Eating food at home is so better than eating food at restaurants, but some people have different opinions about it. Nevertheless, I prefer eating at home because of healthy food, variety of food, and quietness and tranquility of home.
When I'm eating at home, I'm certain the food is healthy, but when I enter to a restaurant, I'm not sure the food is healthy. A cook in the kitchen, for example, a mother cooking and the others in the family knowing that their mother paying attention whenever she is cooking. Also, the quality of materials, for instance, rice, meat, etc., can be better than the quality of materials at restaurants.
Moreover, the variety of foods is considerable at home, because any cook can cook from traditional foods to fast foods. For example, my mother can cook Kebab as a traditional food to Pizza as a fast food, while the restaurants divide to traditional or modern ones.
Furthermore, when I am eating at home, I feel tranquility and quietness, especially I can speak with my family and watching TV or the others act that I can do at the same time. Also, I can eat foods in a diversity positions such as standing at a counter to sitting on a carpet.
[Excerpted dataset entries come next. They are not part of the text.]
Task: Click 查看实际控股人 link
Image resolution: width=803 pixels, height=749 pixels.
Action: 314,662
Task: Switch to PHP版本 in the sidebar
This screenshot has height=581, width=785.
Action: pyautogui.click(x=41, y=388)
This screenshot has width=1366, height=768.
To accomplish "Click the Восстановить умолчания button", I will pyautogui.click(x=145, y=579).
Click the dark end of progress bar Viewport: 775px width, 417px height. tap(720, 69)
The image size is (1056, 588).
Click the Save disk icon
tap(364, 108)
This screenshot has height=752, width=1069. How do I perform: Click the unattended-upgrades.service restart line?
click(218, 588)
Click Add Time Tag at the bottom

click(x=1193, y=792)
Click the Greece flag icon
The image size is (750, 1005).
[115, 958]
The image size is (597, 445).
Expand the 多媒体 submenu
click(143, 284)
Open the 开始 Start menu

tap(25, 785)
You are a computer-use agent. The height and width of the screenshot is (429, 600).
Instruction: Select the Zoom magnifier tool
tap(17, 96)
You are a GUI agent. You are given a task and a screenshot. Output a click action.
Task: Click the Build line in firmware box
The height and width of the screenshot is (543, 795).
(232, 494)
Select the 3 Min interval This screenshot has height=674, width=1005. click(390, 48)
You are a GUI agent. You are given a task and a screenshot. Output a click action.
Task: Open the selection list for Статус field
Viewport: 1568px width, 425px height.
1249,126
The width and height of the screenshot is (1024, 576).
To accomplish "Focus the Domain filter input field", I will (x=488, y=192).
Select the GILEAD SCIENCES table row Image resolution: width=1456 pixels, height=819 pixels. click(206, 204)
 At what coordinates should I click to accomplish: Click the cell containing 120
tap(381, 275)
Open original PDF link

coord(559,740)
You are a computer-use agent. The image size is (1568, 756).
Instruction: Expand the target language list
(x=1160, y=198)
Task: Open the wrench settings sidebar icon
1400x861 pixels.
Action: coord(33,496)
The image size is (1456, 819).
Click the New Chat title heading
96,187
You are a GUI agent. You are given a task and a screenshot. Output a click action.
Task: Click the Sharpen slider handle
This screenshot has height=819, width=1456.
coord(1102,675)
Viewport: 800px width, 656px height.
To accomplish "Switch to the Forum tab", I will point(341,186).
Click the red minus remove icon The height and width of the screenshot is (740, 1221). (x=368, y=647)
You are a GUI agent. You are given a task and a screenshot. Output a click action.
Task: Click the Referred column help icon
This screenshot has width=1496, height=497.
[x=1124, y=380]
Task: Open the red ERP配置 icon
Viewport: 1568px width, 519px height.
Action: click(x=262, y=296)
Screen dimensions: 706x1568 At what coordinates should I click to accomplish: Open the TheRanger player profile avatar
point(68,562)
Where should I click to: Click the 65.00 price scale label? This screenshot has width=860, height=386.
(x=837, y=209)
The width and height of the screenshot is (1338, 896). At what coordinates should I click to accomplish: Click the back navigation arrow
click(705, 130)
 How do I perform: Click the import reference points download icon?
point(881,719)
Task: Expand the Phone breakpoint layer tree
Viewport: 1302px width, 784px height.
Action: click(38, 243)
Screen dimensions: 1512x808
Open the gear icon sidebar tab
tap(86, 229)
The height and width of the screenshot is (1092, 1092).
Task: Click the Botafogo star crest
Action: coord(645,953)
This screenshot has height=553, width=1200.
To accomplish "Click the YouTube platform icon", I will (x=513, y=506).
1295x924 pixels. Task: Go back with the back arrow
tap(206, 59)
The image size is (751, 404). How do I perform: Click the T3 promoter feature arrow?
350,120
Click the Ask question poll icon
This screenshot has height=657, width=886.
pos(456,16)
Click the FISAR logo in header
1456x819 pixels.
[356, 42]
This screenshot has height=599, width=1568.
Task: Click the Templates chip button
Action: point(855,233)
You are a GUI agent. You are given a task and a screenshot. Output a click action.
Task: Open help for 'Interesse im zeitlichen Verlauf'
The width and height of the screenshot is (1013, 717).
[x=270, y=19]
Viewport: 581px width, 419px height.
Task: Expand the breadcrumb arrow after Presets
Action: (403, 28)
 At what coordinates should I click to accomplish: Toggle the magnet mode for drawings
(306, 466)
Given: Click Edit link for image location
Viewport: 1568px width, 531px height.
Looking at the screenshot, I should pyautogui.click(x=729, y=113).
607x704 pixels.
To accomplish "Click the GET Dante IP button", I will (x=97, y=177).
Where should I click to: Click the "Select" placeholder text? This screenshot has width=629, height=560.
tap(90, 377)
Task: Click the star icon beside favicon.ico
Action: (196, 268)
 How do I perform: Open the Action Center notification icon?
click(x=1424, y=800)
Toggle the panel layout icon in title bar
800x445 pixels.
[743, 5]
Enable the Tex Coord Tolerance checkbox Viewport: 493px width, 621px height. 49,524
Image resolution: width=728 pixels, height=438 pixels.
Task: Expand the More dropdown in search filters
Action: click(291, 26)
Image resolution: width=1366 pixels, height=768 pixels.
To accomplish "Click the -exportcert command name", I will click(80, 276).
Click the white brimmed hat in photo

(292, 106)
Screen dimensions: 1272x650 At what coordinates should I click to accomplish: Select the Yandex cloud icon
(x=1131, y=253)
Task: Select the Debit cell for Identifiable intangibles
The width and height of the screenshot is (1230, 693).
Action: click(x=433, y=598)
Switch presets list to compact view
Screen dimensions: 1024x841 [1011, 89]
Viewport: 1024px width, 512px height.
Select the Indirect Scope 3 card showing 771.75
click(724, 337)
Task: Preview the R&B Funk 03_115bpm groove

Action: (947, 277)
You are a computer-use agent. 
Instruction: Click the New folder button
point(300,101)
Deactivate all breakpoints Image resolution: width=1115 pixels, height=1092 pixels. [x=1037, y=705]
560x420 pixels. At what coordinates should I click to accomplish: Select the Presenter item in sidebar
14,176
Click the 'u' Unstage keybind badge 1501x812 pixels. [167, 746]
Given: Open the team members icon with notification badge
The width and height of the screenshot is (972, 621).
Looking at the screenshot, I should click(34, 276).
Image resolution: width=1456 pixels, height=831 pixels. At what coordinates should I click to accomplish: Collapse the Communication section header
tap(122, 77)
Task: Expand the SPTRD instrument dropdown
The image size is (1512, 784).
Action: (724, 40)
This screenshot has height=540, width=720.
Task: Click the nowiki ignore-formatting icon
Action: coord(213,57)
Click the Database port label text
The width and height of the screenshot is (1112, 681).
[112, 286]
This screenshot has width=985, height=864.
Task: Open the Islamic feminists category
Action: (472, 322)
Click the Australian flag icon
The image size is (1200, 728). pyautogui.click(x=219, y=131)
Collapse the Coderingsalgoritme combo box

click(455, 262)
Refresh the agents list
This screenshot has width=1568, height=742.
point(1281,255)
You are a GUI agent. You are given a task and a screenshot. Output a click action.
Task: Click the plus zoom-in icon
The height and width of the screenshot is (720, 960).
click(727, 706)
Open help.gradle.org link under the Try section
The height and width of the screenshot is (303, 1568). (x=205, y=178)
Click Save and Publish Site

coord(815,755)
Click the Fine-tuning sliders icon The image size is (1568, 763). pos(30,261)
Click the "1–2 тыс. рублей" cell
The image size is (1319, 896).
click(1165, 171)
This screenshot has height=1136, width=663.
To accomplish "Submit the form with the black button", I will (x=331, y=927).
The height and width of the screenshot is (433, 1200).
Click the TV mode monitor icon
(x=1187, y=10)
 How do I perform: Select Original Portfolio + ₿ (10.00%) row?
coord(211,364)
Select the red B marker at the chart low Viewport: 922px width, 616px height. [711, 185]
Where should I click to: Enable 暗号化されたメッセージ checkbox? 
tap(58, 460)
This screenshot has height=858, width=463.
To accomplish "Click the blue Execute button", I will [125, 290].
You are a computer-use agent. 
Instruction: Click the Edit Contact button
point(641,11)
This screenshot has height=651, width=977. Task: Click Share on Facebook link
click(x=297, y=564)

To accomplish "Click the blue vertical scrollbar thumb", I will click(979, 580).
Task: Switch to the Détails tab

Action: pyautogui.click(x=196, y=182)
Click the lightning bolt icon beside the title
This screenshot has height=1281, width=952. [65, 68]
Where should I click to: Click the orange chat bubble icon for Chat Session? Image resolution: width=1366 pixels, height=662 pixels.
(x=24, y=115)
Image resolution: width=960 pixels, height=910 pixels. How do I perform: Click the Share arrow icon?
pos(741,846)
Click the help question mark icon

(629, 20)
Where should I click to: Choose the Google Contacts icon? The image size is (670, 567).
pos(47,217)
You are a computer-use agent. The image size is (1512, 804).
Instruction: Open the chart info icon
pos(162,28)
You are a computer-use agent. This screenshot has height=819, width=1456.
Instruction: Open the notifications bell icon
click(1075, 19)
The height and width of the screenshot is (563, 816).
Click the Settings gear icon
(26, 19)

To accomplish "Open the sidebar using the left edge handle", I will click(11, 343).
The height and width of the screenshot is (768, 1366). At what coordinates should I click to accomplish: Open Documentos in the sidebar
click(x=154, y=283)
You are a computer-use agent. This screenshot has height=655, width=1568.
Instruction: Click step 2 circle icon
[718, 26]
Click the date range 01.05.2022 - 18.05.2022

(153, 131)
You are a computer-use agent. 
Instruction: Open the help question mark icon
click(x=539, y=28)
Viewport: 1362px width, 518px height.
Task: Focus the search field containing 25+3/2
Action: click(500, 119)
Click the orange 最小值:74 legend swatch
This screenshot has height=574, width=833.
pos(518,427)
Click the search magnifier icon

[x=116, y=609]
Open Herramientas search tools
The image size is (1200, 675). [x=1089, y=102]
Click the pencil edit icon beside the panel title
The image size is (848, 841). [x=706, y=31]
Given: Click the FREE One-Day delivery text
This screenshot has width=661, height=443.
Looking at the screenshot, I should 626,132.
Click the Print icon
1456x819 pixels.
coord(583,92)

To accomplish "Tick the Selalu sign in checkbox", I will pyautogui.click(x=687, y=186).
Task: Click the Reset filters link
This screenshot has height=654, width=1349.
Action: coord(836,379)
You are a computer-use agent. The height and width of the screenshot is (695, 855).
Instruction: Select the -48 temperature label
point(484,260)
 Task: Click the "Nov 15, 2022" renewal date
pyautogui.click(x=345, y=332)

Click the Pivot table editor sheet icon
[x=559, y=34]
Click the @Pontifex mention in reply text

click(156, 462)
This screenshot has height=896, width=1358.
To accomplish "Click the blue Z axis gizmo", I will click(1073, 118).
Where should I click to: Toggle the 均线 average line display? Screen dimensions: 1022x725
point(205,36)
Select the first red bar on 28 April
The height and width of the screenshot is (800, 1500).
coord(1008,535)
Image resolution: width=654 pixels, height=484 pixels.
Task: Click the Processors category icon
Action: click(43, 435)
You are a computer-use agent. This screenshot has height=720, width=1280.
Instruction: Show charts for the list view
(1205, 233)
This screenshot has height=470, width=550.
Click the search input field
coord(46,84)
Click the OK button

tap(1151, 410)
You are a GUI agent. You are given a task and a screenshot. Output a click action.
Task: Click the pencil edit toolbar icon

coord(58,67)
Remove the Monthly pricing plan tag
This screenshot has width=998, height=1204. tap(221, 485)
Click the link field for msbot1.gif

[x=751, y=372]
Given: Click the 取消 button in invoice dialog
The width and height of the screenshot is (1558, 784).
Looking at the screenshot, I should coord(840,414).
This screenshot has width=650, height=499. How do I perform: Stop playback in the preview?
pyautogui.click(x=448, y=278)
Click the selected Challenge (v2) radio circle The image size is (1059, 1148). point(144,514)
In conclusion, I prefer eating food at home rather than at a restaurant, because I feel healthy, and I'm able to tasting various delicious foods, and I feel tranquility or quietness at home. Therefore, I suggest everyone to choose home for eating foods, and trying to go to the restaurants less than one time in one month.
Thanks a lot
Don't capitalize the first letter of foods and put "much" in between "so" and "better" in your first sentence. Also put "the" before "healthy," "variety," and "quietness". In the last sentence, put "go to restaurants once a month" because it makes more sense.
I will try to point out more errors later on if I have time. I'm sorry.
But and nevertheless should not be put closely. Instead you can use although or though.
I think the first sentence is not very good because different people can have different ideas for this. You cannot assess who are right. using in my opinion or similar phrases will be better
Also, use foods instead of food
Do not use etc in an academic writing.
Good luck :d
A cook in the kitchen, for example, is not necessarily as careful as a father cooking for the others in the family, who know that their father pays attention whenever he is cooking.
...such as standing at a counter or sitting on a carpet.
In conclusion, I prefer eating food at home rather than at a restaurant, because I feel healthy, and I'm able to tasting taste various ...
Great job!! This essay had only a few small errors.